O exemplo de Washington
 G.Washington, o bom exemplo da América |
"...a primeira regra da minha vida tem sido e será sempre a de cumprir fielmente com o cargo que eu aceitei, sejam quais forem as conseqüências" - - G.Washington ao dr. Craik, 1789
Os antigos romanos gostavam de contar aos filhos a história de Quinctius Cincinnatus, um fazendeiro que arava as terras com suas próprias mãos e que chegara a ser, por um curto período, ditador de Roma no século 5 a.C.. A destreza e a liderança dele em espantar os inimigos foi tamanha que o povo de Roma implorou-lhe para que continuasse a ser ditador por mais um tempo. Não desejando porém insultar a constituição em seu proveito, o probo homem rejeitou os apelos e retomou em seu sitio o trabalho com a charrua e os bois.

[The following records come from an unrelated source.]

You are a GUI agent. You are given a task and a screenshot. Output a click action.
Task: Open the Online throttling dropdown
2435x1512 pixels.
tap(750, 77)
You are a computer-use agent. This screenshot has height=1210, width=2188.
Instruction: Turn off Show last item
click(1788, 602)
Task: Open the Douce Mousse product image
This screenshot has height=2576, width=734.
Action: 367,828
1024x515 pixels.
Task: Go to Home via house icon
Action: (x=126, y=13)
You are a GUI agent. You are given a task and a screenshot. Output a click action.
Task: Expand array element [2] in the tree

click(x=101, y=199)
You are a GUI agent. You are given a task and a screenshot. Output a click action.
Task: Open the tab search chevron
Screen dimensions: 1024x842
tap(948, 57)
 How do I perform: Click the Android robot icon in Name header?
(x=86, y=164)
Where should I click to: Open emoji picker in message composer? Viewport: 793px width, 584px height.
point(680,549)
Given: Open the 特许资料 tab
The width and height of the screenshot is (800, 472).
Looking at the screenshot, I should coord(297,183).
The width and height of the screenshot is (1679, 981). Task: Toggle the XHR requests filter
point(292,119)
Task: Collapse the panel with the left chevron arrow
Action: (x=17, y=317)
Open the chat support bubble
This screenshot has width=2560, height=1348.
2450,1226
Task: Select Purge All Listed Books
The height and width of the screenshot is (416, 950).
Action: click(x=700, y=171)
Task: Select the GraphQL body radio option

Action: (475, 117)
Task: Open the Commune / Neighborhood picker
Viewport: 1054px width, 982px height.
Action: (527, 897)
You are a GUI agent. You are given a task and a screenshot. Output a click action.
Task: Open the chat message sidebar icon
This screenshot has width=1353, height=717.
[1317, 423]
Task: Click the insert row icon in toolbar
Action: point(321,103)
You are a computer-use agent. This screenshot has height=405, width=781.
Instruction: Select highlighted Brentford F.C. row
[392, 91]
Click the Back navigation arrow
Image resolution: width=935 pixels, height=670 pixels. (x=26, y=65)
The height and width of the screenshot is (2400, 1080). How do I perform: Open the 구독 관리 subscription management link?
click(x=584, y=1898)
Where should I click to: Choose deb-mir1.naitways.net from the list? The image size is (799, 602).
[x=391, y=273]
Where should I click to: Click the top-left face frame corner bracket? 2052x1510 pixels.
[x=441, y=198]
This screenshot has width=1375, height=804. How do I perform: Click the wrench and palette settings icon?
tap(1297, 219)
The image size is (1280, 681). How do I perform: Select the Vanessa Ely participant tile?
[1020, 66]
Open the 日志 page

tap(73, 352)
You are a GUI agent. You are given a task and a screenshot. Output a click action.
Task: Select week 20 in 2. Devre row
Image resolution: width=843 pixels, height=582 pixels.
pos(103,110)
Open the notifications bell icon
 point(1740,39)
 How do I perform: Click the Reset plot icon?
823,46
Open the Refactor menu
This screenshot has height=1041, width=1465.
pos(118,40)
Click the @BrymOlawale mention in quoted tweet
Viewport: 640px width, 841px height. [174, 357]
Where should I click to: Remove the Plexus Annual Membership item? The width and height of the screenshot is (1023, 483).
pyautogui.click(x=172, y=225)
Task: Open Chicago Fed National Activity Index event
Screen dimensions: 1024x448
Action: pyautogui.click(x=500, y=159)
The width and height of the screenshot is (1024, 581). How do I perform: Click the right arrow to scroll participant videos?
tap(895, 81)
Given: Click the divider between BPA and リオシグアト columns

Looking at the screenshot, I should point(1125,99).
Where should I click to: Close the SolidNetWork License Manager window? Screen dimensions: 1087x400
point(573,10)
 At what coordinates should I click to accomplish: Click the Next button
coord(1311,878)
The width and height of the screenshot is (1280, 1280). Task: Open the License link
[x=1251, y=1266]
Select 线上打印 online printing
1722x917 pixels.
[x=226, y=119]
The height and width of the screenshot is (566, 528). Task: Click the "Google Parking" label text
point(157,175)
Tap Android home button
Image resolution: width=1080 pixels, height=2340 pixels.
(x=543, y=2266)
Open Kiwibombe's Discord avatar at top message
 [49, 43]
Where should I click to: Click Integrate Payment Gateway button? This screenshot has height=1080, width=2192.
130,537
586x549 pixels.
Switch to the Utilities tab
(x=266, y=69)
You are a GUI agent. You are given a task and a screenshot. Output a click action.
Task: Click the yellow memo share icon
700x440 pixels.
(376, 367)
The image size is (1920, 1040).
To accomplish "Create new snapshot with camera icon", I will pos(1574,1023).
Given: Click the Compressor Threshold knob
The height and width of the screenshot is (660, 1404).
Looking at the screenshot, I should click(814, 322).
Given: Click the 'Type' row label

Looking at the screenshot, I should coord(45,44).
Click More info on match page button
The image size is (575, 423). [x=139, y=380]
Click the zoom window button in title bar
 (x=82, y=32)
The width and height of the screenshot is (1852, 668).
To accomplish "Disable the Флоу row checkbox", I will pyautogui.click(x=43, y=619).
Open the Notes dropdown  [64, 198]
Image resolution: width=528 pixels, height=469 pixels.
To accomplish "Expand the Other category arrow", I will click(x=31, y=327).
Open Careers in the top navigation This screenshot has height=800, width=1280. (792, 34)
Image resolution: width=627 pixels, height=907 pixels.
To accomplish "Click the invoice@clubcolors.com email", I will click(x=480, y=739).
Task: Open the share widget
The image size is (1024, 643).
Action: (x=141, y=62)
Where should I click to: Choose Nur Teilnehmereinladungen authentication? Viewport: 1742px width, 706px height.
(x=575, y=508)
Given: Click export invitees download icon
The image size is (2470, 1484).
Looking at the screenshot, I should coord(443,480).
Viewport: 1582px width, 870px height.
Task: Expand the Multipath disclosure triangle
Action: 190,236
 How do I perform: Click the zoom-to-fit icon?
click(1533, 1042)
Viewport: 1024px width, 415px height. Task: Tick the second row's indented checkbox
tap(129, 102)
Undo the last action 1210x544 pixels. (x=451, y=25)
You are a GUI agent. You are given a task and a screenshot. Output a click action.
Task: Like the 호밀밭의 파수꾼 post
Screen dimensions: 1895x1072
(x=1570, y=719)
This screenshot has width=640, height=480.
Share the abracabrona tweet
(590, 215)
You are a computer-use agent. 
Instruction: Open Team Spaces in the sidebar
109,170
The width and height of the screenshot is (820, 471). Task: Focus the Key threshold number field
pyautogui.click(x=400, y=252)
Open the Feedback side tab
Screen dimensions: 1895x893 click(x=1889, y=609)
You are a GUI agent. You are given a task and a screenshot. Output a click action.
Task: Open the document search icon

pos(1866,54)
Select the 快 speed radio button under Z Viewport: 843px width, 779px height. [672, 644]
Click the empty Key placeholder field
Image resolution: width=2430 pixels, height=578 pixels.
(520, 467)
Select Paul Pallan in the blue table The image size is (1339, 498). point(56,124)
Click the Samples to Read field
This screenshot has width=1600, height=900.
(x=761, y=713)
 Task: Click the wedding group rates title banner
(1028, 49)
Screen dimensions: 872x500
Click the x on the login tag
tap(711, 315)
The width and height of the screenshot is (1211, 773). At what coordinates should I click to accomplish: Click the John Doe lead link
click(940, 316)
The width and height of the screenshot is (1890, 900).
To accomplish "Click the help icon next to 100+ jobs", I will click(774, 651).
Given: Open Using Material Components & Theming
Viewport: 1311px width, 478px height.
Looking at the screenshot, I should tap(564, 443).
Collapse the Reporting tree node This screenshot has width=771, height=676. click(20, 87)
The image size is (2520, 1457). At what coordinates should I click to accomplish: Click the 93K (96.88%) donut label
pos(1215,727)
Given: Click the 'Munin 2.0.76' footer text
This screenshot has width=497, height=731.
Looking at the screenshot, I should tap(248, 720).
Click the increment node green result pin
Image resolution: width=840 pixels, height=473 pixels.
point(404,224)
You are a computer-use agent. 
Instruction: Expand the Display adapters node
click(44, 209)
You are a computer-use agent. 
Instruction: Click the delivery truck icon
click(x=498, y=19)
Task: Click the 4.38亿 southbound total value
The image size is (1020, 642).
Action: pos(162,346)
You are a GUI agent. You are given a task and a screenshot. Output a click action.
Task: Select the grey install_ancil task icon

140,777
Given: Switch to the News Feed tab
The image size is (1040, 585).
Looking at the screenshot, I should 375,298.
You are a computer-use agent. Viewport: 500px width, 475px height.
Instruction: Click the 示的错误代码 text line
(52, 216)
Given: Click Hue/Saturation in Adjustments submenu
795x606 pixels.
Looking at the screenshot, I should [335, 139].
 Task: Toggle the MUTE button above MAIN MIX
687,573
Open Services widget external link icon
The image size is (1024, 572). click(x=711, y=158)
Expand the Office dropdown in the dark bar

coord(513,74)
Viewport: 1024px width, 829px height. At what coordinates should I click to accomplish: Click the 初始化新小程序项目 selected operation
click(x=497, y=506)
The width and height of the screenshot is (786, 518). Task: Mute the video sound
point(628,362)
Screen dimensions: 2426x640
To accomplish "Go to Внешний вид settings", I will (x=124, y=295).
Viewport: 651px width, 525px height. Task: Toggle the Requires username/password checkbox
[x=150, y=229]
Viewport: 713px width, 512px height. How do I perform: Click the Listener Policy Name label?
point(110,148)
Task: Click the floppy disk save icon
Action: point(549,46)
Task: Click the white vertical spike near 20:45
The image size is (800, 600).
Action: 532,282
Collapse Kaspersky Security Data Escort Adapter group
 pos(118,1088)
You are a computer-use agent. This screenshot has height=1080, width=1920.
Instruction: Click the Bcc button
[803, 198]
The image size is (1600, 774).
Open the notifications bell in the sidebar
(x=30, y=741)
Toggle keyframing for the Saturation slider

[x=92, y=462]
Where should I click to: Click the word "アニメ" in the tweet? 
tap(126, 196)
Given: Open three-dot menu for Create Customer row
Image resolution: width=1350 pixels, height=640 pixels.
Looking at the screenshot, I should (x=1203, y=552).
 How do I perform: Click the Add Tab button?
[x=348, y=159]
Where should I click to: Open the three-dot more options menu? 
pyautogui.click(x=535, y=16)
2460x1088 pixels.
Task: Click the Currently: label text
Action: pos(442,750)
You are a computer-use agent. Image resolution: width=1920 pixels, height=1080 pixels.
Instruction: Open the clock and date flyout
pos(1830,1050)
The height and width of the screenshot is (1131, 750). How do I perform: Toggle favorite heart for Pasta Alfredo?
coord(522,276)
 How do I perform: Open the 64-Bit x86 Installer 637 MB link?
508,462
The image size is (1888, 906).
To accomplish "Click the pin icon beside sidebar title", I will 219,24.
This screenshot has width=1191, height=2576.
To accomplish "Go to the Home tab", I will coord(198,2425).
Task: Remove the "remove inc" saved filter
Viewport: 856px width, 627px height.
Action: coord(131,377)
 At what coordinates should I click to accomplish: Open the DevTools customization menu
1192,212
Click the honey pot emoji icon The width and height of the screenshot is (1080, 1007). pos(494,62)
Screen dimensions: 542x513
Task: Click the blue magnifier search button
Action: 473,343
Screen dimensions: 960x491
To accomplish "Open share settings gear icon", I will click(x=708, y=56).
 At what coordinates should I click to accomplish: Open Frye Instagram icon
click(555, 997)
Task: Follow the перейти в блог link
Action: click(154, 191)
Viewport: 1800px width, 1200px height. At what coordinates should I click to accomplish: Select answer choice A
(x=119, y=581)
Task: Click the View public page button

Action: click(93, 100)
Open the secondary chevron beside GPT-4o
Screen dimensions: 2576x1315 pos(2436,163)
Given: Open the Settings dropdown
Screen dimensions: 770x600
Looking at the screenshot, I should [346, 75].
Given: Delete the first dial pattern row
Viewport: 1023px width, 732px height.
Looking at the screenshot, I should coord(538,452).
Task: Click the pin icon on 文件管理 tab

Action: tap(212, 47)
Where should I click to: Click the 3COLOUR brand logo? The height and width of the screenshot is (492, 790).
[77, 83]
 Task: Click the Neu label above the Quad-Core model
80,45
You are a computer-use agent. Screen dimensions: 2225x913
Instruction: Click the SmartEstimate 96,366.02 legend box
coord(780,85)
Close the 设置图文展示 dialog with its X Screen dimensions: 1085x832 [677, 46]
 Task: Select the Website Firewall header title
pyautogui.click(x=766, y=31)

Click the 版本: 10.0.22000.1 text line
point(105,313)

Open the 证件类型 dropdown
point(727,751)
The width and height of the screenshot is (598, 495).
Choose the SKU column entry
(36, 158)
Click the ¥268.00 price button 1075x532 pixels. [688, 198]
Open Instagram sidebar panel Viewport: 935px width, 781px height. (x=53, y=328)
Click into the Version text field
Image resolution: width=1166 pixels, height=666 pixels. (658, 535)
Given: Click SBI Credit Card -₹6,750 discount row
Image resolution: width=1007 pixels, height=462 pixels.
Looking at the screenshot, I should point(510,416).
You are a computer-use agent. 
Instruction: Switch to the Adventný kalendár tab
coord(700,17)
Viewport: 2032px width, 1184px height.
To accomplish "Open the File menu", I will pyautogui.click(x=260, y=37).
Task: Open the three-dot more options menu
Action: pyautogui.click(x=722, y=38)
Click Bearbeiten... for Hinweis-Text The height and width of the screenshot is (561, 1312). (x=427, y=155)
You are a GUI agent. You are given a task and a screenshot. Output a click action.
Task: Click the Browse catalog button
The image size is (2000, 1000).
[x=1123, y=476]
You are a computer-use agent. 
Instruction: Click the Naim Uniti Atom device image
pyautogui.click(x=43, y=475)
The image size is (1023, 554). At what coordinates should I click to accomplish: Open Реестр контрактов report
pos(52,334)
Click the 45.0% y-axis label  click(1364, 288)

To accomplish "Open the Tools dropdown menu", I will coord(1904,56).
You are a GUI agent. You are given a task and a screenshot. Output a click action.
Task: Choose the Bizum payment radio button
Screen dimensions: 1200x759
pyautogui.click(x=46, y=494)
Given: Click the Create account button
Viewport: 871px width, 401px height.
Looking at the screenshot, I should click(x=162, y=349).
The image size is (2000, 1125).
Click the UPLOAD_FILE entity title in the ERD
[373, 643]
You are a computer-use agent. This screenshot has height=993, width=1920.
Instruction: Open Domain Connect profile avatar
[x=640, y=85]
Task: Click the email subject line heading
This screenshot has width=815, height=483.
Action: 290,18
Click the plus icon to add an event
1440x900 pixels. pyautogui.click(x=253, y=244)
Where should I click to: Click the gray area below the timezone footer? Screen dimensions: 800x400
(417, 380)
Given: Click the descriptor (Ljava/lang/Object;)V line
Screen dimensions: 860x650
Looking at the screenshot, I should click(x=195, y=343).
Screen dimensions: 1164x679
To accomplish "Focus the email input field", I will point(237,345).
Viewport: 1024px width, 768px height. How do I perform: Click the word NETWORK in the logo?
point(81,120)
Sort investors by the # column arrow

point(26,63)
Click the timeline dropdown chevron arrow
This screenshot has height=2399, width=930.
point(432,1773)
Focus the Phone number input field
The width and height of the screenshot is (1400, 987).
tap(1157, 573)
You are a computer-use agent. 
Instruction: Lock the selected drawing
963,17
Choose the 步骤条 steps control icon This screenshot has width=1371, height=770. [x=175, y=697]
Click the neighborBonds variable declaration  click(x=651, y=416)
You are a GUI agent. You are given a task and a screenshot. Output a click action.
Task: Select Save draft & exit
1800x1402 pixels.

Pensando no exemplo de Cincinnatus, um grupo de oficiais norte-americanos, veteranos da recém finda Guerra de Independência, em 1783, decidiu-se a fundar uma sociedade com o nome do ilustre varão romano. Para a presidência honorária dela convidaram justamente o comandante supremo do Exercito Continental, o General George Washington. Não demorou a que se desentendessem com ele. Num dos artigos do regulamento da Society of the Cincinnati previa-se que os descendentes dos fundadores herdariam as honrarias. Washington viu nisso, na cláusula da hereditariedade, um desejo de estabelecer práticas monarquistas estranhas à república a ser instituída. Além disso horrorizava-o o nepotismo, como constatou o seu próprio sobrinho Bushrad ao ver rejeitada a sua demanda para uma procuradoria federal.
Uma Monarquia nas Américas?
 A.Hamilton, o secretário do tesouro simpático à monarquia |
No entanto, o empenho republicano dele não afastara as ameaças de uma possível restauração monárquica nas 13 ex-colônias libertas do colonialismo inglês. Mesmo tendo sido o regime presidencialista aprovado na constituinte de 1787, e Washington eleito como o primeiro mandatário do novo pais em 1789, a situação não se desanuviara. Dentro do próprio governo, no estratégico posto de Secretário do Tesouro, tendo a sua frente o jovem Alexander Hamilton, infiltrara-se a reação anti-republicana: "o esquadrão corrompido que", segundo Jefferson, "pretendia servir-se...para trazer um rei, lordes e comuns". Hamilton, uma versão americana de Edmund Burke, o líder ideológico do conservadorismo inglês, desconfiava da democracia, tornando-se "o maquinador secreto da oposição". Recaiam suas simpatias para "o sistema inglês", no qual o peso dos aristocratas era sabidamente bem superior aos dos democratas. Washington , apesar de ser lerdo no pensar (a constatação era de Jefferson), não se deixou seduzir em nenhum momento pelo brilho da coroa e pelas pompas do trono.
Apesar de muitos criticarem-no pela seriedade excessiva, denúncia de inclinação majestática (na verdade o coitado usava uma dentadura de madeira que lhe era extremamente incomoda e que impedia-o de sorrir), e também por vestir-se com veludo preto em desfiles com carruagens elegantes pelas ruas de Nova Iorque, então a capital, ele nunca segredou que aquilo eram encargos do oficio "que poucos encantos tem tal posto para mim", como confessou ao seu amigo o dr. Craik. O que mais desejava era largar aquilo tudo e voltar para Mount Vernon, a sua herdade na Virgínia.
A América, um exemplo para o Mundo
Washington foi um achado para os revolucionários americanos de 1776. Ninguém poderia acusar aquele potentado, dono de terras e de escravos, que até então fora fidelíssimo à coroa britânica, de radical. Com a adesão dele a causa da revolução, a independência ganhou respeitabilidade. O tempo todo ele teve consciência do que o nascente país representava. Sabia que os olhos do mundo inteiro voltavam-se ansiosos para saber no que iria dar aquela rebelião de colonos e se as instituições republicanas que fundaram no Congresso da Filadélfia de 1787 iriam ou não prosperar.
Sentar num trono, para ele, seria trair a confiança da massa de pequenos proprietários, jornaleiros e artesãos, a gente comum americana que pegara em armas para lutar pela igualdade e pela liberdade, e que sofrera o diabo para derrotar ingleses. O pior, pareceu-lhe, era o mau exemplo. O do sujeito que se aproveita de uma situação favorável para, manipulando as instituições, perpetuar-se no poder (nada pois tinha em comum com os atuais dirigentes latino-americanos). Morreu em 14 de dezembro de 1799 em Mount Vernon mesmo, respeitado por todos, reverenciado pelo mundo que lhe admirava ter provado que a política e a decência podiam andar juntas.